Saved entries:
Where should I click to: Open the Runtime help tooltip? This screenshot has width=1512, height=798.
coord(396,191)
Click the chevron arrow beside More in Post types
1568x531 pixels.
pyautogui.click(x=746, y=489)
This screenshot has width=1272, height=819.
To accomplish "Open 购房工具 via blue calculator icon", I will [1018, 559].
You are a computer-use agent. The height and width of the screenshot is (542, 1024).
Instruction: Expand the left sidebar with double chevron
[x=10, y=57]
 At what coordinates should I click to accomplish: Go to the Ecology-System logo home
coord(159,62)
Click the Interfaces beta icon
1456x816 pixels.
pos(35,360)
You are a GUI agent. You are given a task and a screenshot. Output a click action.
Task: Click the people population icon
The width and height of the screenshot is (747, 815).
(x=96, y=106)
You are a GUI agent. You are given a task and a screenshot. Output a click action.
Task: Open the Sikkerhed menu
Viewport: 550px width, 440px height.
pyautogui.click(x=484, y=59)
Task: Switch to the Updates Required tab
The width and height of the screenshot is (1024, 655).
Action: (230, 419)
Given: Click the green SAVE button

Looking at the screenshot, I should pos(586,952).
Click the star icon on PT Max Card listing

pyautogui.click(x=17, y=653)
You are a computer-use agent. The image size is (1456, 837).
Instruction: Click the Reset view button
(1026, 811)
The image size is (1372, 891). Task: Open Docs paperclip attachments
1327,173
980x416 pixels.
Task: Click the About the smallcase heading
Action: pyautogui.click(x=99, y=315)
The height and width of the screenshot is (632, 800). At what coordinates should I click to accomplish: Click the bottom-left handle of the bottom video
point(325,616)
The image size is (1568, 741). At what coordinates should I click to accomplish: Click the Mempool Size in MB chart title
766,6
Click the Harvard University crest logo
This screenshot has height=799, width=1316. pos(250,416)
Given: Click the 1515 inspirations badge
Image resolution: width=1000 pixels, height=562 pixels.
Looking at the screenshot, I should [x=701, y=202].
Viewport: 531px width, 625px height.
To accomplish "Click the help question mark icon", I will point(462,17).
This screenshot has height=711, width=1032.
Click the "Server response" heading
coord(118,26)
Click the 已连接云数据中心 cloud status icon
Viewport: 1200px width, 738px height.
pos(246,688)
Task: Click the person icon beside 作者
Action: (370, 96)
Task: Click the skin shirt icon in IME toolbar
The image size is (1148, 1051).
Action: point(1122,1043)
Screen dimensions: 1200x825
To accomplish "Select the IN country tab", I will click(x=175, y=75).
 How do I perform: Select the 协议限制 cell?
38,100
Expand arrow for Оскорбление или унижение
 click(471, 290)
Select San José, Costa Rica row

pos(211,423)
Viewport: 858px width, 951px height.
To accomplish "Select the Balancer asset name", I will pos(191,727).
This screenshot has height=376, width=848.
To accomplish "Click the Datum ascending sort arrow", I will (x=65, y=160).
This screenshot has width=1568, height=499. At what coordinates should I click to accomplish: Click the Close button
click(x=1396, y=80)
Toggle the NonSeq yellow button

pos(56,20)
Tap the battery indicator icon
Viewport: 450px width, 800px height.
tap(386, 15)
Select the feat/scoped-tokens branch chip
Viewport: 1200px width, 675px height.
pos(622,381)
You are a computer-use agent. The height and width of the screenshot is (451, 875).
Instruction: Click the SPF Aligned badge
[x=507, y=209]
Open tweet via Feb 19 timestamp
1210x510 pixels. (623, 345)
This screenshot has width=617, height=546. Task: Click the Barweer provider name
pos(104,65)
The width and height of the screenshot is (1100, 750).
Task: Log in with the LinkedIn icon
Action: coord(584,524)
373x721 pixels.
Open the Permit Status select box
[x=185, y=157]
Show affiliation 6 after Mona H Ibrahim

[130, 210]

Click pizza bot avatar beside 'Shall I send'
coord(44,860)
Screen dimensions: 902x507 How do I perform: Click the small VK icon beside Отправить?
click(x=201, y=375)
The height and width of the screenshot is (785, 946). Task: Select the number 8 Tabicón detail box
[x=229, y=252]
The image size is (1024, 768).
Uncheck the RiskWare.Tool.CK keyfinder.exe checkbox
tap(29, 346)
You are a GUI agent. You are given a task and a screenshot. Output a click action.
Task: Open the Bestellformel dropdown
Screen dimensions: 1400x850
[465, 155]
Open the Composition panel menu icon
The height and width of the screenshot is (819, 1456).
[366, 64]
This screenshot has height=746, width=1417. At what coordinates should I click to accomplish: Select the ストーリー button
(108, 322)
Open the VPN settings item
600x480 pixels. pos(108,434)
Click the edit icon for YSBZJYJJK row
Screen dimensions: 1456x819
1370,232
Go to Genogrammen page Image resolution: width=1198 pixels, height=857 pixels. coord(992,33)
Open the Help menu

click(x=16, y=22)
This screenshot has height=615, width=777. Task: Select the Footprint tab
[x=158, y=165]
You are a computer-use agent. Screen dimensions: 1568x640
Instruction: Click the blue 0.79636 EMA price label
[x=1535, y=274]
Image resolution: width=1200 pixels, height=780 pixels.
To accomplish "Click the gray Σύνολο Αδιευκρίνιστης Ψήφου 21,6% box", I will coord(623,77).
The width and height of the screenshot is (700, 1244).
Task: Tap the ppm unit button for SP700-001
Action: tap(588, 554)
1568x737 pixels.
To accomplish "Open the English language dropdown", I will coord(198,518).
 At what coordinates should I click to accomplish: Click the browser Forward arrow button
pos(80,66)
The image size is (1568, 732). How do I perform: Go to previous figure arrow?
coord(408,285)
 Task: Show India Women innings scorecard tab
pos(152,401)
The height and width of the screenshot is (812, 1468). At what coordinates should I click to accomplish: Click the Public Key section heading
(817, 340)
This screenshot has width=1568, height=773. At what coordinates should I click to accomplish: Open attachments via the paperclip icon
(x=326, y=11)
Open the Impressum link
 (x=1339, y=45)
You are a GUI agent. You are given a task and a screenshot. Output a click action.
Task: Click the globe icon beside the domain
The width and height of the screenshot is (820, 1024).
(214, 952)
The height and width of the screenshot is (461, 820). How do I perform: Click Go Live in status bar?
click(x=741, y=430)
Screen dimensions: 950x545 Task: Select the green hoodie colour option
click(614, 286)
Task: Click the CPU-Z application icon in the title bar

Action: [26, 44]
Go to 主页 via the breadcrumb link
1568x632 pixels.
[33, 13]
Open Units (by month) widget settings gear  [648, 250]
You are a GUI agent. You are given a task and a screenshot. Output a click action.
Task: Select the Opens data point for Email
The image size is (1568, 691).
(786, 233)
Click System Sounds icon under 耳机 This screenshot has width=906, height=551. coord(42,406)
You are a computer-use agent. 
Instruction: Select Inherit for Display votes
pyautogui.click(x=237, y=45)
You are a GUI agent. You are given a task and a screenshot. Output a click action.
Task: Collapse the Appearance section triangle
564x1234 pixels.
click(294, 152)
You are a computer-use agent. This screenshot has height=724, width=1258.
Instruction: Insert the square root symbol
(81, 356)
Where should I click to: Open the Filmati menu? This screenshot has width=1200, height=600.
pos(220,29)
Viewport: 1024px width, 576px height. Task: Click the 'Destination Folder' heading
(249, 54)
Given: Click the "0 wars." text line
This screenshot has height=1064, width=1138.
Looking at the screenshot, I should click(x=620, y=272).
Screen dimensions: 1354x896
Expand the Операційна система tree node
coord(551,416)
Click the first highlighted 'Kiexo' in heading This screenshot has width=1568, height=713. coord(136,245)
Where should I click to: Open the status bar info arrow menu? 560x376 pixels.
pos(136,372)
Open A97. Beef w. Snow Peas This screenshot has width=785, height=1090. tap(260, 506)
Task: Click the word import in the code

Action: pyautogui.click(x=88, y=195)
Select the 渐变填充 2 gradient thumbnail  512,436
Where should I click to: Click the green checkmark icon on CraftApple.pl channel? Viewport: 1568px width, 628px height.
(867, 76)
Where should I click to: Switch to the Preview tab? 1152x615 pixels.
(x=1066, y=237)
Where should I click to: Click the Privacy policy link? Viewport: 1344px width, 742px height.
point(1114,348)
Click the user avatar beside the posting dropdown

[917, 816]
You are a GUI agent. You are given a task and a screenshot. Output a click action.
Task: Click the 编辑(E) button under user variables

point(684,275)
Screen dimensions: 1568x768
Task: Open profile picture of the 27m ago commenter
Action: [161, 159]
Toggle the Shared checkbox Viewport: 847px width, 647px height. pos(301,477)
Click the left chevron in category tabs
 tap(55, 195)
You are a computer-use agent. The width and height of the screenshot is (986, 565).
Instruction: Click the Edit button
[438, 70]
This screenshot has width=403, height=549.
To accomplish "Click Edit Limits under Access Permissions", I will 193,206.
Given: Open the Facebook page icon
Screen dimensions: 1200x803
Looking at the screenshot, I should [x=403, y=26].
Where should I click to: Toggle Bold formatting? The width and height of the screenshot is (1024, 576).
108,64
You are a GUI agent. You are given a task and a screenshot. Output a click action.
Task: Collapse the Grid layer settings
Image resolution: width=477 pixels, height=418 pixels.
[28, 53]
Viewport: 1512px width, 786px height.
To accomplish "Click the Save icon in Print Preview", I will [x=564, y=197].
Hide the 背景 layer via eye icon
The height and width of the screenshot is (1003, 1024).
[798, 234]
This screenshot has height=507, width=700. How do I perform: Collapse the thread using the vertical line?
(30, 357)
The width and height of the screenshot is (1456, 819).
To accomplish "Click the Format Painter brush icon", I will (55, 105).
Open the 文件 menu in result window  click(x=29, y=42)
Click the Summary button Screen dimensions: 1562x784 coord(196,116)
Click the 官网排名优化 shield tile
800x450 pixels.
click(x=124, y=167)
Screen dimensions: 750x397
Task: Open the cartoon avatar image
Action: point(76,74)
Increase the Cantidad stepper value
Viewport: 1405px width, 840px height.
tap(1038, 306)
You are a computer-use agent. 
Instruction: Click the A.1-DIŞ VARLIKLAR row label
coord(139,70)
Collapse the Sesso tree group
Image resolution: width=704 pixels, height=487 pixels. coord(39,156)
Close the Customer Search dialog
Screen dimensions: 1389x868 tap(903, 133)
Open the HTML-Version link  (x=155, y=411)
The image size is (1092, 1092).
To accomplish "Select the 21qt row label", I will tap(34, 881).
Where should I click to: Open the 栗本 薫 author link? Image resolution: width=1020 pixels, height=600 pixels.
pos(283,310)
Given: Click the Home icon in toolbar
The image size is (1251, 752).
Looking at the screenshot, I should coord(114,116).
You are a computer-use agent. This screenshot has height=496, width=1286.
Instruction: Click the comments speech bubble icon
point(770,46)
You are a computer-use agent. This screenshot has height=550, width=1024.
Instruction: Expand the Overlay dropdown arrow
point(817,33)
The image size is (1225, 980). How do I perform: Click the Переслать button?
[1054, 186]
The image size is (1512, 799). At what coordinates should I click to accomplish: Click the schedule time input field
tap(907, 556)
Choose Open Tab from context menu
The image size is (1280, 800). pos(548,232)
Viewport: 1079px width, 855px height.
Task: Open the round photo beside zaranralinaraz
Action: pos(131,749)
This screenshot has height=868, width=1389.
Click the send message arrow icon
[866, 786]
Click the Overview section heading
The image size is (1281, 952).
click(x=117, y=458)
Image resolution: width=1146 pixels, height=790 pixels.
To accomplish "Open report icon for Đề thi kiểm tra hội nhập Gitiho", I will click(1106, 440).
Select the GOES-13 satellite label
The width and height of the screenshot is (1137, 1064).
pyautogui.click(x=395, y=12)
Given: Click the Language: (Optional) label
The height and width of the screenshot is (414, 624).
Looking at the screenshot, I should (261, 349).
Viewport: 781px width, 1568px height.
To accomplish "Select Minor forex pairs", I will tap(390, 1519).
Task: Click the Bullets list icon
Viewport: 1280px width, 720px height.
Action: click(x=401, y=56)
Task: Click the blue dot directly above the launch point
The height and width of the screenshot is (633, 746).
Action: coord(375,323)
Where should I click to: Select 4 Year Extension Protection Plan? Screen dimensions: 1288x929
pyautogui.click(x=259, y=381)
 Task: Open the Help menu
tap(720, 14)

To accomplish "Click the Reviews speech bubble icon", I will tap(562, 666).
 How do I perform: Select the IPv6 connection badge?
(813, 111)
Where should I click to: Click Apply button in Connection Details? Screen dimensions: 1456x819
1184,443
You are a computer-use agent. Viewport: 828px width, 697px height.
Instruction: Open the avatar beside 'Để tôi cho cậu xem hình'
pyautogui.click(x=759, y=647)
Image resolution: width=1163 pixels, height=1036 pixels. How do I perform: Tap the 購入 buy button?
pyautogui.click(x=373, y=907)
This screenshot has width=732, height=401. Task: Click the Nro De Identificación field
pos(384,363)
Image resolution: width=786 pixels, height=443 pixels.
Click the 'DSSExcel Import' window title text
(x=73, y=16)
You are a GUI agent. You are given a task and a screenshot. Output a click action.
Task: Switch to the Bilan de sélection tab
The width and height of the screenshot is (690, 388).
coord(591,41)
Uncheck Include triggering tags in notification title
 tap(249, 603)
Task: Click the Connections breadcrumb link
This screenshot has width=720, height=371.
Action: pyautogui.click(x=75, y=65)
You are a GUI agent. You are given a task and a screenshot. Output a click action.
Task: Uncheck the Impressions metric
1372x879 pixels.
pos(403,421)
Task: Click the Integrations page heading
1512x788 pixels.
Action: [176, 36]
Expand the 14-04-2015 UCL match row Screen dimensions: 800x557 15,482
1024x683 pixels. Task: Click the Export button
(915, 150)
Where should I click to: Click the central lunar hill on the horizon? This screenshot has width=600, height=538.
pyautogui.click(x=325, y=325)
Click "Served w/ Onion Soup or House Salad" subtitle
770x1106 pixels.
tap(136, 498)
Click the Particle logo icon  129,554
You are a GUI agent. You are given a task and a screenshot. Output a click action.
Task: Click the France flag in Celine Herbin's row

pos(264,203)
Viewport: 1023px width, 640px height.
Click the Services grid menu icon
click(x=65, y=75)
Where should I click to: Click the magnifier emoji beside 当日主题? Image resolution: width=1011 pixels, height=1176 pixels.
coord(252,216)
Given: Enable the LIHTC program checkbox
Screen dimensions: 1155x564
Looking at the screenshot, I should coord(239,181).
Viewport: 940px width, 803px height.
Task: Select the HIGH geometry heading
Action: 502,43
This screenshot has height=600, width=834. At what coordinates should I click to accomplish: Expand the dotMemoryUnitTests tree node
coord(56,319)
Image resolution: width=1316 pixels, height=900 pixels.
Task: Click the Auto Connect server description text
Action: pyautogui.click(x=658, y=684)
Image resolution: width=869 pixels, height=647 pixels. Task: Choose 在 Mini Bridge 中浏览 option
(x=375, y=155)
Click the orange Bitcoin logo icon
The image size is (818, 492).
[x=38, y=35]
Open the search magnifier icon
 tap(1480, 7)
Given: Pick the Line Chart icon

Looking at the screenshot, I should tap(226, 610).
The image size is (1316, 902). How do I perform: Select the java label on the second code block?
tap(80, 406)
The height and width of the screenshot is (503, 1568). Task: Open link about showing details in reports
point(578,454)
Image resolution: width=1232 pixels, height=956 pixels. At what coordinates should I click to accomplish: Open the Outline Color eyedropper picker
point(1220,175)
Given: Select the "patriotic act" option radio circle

-- What the task asks --
A line qualifies when it holds the word "breadcrumb"; report all qualifying lines from the records above.

-- Exercise answer --
Go to 主页 via the breadcrumb link
Task: Click the Connections breadcrumb link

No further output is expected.